(Collected data entries)
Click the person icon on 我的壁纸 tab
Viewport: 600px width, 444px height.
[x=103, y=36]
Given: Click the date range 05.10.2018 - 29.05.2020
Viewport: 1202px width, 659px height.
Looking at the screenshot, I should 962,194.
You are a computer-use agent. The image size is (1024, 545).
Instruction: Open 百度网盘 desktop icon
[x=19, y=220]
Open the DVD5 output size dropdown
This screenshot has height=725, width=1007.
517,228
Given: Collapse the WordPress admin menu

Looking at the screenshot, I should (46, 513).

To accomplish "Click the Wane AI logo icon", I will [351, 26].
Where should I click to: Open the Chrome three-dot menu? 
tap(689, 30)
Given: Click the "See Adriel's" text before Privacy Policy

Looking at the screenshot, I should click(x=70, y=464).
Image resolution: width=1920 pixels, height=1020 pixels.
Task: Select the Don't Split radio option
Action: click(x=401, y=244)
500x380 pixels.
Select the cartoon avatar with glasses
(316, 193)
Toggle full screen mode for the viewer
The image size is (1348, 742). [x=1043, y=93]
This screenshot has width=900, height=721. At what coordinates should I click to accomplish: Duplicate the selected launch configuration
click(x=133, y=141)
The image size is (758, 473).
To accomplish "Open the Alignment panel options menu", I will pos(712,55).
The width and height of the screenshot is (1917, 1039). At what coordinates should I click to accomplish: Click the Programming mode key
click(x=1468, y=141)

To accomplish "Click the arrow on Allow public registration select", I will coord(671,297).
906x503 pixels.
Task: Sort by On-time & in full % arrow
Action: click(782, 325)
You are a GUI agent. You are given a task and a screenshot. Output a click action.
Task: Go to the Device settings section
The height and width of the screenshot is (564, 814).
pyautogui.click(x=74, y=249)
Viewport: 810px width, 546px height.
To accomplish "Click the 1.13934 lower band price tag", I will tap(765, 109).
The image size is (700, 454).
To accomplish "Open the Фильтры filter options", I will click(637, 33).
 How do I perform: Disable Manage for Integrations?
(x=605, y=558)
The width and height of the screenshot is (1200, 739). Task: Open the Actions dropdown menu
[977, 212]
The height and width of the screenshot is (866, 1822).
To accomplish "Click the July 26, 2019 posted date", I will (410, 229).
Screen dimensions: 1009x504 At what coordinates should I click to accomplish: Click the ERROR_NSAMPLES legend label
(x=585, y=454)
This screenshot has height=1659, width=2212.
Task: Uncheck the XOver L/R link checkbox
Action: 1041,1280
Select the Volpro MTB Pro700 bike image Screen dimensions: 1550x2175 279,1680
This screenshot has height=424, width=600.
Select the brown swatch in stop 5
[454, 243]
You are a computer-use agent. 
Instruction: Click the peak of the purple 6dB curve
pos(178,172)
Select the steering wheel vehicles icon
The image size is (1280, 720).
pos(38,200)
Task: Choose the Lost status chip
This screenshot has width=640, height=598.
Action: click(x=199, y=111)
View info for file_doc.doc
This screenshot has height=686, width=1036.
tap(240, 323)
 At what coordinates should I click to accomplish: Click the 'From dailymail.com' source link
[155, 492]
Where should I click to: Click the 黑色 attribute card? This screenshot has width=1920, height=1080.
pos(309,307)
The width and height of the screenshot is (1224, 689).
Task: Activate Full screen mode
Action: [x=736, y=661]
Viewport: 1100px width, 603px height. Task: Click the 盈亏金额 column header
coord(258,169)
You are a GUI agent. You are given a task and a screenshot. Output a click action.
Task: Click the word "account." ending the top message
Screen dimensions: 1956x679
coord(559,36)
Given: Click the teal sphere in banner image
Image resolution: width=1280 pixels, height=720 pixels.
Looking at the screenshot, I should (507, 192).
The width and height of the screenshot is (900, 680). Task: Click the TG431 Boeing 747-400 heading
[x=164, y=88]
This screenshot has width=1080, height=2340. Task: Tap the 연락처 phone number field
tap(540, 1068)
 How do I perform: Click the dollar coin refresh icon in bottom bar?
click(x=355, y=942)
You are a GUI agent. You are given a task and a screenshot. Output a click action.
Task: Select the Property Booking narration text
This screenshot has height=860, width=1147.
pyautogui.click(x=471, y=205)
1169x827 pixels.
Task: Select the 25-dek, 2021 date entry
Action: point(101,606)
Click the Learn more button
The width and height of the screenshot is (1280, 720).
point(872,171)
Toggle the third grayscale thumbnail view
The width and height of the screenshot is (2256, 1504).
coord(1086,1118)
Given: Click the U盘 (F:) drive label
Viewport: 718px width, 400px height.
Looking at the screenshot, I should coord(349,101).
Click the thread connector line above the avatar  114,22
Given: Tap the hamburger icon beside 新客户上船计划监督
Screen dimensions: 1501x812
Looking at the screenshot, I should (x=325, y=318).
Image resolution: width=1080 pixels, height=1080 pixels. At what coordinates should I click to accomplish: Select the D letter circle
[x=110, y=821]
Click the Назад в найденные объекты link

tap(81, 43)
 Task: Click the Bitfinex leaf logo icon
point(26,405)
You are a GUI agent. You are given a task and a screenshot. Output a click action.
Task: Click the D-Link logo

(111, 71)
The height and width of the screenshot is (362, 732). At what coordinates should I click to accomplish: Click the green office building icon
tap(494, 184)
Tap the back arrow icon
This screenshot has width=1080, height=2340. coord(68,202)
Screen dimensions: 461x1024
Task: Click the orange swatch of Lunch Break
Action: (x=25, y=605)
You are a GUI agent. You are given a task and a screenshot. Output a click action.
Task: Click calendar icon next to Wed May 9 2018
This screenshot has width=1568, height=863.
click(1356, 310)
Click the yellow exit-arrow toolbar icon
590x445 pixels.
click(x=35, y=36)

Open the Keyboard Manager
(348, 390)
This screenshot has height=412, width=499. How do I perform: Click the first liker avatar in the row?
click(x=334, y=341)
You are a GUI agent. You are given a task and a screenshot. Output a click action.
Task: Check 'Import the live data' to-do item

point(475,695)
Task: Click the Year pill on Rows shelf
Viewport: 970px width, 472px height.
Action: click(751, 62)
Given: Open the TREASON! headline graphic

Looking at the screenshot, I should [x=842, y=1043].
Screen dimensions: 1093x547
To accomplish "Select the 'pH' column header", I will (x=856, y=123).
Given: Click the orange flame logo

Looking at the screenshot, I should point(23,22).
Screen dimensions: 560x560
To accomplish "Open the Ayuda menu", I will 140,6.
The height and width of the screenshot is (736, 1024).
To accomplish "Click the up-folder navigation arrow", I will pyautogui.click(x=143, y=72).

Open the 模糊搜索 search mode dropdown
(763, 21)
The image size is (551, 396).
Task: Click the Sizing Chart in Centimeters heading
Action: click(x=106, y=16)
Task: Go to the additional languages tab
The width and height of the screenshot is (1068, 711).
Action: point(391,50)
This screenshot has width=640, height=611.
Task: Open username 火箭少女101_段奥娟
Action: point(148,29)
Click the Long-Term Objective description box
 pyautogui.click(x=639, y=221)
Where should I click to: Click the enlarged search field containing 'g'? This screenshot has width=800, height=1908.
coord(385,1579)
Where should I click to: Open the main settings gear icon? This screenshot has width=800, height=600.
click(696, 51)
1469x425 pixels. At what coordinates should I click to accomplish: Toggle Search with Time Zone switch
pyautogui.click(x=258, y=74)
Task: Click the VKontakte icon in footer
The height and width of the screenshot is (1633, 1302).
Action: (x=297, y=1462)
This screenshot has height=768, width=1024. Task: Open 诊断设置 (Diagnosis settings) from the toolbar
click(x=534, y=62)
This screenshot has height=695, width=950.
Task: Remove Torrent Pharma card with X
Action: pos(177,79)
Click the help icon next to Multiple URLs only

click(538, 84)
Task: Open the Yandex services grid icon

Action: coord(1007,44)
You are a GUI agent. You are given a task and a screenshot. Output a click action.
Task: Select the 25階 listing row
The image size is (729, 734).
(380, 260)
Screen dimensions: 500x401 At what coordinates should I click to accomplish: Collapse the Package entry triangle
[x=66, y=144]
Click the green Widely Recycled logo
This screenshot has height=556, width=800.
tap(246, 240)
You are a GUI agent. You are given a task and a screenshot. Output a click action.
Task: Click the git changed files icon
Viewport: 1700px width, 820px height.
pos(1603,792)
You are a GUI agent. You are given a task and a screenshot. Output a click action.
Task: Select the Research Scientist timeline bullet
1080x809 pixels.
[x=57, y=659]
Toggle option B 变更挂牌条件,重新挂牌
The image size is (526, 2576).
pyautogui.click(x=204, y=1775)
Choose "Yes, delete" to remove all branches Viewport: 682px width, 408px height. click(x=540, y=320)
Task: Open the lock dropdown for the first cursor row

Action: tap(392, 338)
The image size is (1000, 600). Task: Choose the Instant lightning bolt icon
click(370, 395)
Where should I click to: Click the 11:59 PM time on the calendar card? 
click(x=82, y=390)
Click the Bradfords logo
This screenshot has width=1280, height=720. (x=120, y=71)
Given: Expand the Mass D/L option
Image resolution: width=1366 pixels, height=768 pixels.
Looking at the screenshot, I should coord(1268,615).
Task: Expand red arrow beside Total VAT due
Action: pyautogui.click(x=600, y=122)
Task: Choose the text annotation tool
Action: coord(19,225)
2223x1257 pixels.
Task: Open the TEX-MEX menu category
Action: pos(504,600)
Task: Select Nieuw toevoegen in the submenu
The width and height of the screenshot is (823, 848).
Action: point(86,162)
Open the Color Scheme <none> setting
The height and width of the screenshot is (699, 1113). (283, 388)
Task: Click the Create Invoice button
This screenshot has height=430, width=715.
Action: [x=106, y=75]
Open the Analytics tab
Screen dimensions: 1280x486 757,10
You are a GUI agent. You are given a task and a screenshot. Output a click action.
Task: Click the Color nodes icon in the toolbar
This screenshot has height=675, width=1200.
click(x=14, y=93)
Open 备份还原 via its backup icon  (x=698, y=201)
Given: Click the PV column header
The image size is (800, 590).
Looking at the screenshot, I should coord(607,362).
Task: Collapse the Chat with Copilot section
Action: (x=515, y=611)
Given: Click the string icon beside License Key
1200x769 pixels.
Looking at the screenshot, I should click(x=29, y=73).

■ **ACTION ITEM**
Copy out each line of the data that holds the string "options".

■ **RESULT BELOW**
To accomplish "Open the Alignment panel options menu", I will pos(712,55).
To accomplish "Open the Фильтры filter options", I will click(637, 33).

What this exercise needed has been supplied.